To protect their code, authors may implement obfuscation, encryption, and anti-analysis techniques. There are both legitimate and malicious reasons why developers may want to prevent analysis and reverse engineering of their code. Legitimate developers may want to protect their intellectual property, while malicious developers may want to prevent detection. This paper details an Android anti-analysis native library used by multiple malware families to prevent analysis and detection of their malicious behaviours. Some variants of the Chamois malware family [1] use this anti-analysis library, which has been seen in over 5,000 unique Android APKs. The APK with SHA256 hash e8e1bc048ef123a9757a9b27d1bf53c092352a26bdbf9fbdc10109415b5cadac is used as the sample for this paper.
The sample Android application includes a native library to hide the contents and functionality of native code. The Java Native Interface (JNI) allows developers to define Java native methods that run in other languages, such as C or C++, in the application. This allows bytecode and native code to interface with each other. In Android, the Native Development Kit (NDK) is a toolset that permits developers to write C and C++ code for their Android apps [2]. Using the NDK, Android developers can include native shared libraries in their Android applications. These native shared libraries are .so files, a shared object library in the ELF format. In this paper, the terms 'native library', 'ELF', and '.so file' are used interchangeably to refer to the anti-analysis library. The anti-analysis library that is detailed in this paper is one of these Android native shared libraries.

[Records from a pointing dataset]

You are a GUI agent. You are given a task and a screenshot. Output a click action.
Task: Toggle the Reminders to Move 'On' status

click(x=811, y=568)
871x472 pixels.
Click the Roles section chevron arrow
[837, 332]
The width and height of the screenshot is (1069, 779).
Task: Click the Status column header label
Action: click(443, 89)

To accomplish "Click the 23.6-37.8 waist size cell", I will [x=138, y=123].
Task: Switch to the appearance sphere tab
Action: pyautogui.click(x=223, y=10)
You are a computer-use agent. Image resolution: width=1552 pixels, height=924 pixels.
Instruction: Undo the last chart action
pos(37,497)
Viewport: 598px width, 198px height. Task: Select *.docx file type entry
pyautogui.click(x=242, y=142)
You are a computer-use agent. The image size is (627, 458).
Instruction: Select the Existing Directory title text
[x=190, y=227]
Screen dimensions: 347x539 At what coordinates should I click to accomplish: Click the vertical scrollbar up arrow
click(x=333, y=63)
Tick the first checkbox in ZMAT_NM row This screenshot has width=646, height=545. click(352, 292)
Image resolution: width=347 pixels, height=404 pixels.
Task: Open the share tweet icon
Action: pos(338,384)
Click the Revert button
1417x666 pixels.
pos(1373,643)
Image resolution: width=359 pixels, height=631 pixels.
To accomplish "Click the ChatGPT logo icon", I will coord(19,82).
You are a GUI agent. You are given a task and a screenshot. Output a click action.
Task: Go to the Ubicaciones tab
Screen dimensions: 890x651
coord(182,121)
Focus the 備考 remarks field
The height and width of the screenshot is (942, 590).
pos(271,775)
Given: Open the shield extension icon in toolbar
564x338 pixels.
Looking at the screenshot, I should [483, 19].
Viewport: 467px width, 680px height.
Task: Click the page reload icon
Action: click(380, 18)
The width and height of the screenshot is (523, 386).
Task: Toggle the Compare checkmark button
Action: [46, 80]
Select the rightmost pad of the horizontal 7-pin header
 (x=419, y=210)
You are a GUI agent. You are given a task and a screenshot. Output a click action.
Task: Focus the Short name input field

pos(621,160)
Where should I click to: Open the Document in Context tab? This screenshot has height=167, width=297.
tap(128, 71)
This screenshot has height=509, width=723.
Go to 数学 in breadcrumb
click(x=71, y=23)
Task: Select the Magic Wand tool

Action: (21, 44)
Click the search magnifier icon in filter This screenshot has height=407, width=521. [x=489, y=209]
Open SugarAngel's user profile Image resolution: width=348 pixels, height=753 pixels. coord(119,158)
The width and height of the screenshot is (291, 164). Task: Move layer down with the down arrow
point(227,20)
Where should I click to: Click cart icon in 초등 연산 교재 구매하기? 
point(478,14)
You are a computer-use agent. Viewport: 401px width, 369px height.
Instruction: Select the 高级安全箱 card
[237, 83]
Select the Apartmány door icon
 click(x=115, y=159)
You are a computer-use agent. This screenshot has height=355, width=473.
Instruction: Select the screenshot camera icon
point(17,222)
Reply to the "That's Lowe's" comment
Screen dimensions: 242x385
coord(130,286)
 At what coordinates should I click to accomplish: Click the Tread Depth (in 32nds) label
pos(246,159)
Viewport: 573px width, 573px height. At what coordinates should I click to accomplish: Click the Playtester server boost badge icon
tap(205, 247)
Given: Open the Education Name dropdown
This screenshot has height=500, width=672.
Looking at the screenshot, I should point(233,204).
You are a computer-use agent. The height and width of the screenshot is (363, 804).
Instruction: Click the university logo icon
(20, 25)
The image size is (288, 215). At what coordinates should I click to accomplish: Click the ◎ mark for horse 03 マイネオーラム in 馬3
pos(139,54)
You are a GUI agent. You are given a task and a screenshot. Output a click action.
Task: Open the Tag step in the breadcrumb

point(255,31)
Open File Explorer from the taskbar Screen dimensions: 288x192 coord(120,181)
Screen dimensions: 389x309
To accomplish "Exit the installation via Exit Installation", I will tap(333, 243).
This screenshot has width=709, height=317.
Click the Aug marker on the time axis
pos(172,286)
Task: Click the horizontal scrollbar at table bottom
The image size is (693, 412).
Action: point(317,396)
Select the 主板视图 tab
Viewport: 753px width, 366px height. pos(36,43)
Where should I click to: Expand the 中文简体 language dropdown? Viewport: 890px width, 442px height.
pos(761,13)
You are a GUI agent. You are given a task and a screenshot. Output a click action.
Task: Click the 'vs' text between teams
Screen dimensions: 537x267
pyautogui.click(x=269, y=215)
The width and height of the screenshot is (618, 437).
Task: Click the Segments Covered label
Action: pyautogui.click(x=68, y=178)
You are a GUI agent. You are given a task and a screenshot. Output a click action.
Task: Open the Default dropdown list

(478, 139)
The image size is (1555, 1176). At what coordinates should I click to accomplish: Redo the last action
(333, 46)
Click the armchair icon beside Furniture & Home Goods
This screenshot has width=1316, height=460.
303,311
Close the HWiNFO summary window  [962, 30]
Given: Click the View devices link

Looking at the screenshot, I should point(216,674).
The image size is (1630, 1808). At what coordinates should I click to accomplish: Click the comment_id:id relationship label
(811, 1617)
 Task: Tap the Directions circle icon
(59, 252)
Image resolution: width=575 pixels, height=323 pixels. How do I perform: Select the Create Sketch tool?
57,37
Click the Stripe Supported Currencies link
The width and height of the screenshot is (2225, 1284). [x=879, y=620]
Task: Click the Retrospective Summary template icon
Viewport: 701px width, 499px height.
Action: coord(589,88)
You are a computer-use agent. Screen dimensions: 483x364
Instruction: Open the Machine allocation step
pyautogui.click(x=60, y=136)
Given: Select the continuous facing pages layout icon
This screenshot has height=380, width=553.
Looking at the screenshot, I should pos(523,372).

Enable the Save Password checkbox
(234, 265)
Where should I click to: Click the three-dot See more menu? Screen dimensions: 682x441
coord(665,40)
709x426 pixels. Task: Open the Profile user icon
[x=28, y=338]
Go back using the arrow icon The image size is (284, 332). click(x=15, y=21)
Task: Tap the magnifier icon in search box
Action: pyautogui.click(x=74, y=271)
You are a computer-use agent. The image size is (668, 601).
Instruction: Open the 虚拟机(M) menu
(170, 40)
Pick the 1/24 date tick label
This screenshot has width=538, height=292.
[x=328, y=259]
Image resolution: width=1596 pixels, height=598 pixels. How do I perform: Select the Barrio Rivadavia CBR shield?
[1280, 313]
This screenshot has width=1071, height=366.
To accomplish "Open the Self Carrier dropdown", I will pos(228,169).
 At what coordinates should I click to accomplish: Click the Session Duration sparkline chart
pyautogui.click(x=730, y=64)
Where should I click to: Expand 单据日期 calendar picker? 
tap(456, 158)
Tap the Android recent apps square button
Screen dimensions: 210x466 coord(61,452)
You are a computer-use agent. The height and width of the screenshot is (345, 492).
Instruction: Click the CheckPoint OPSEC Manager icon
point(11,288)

EXERCISE REQUIREMENTS:
1. Answer these questions using the Android anti-analysis excerpt:
(a) In how many unique Android APKs has the anti-analysis library been seen?
(b) What is the name of the toolset that lets Android developers write C and C++ code for their apps?
(c) In what format are the .so shared object libraries?
2. Write what comes next in the Android anti-analysis excerpt, starting after its last sentence.
This material comes from a source separate from the Android anti-analysis excerpt.

WRITTEN ANSWERS:
1.
(a) Over 5,000.
(b) The Native Development Kit (NDK).
(c) The ELF format.

2.
The bytecode in the .dex file of the Android application defines the native methods [3]. These native method definitions pair with a subroutine in the shared library. Before the native method can be run from the Java code, the Java code must call System.loadLibrary or System.load on the shared library (.so file). When the Java code calls one of the two load methods, the JNI_OnLoad() function is called from the shared library. The shared library needs to export the JNI_OnLoad() function.
In order to run a native method from Java, the native method must be 'registered', meaning that the JNI knows how to pair the Java method definition with the correct function in the native library. This can be done either by leveraging the RegisterNatives JNI function or through 'discovery' based on the function names and function signatures matching in both Java and the .so [4]. For either method, a string of the Java method name is required for the JNI to know which native function to call.
WeddingCake, the anti-analysis library discussed in this paper, is an Android native library, an ELF file, included in the APK. In the sample, the anti-analysis library is named lib/armeabi/libdxarq.so. The name of the anti-analysis library differs in each APK, as explained in the following section.
Within the classes.dex of the APK, there is a package of classes whose whole name is random characters. For the sample described in this paper, the class name is ses.fdkxxcr.udayjfrgxp.ojoyqmosj.xien.xmdowmbkdgfgk. This class declares three native methods: quaqrd, ixkjwu, and vxeg.
The native library discussed in this paper is usually named lib[3-8 random lowercase characters].so. However, we've encountered a few samples whose name does not match this convention. All APK samples that include WeddingCake use different random characters for their class and function names. It is likely that WeddingCake provides tooling that generates new random names each time it is compiled.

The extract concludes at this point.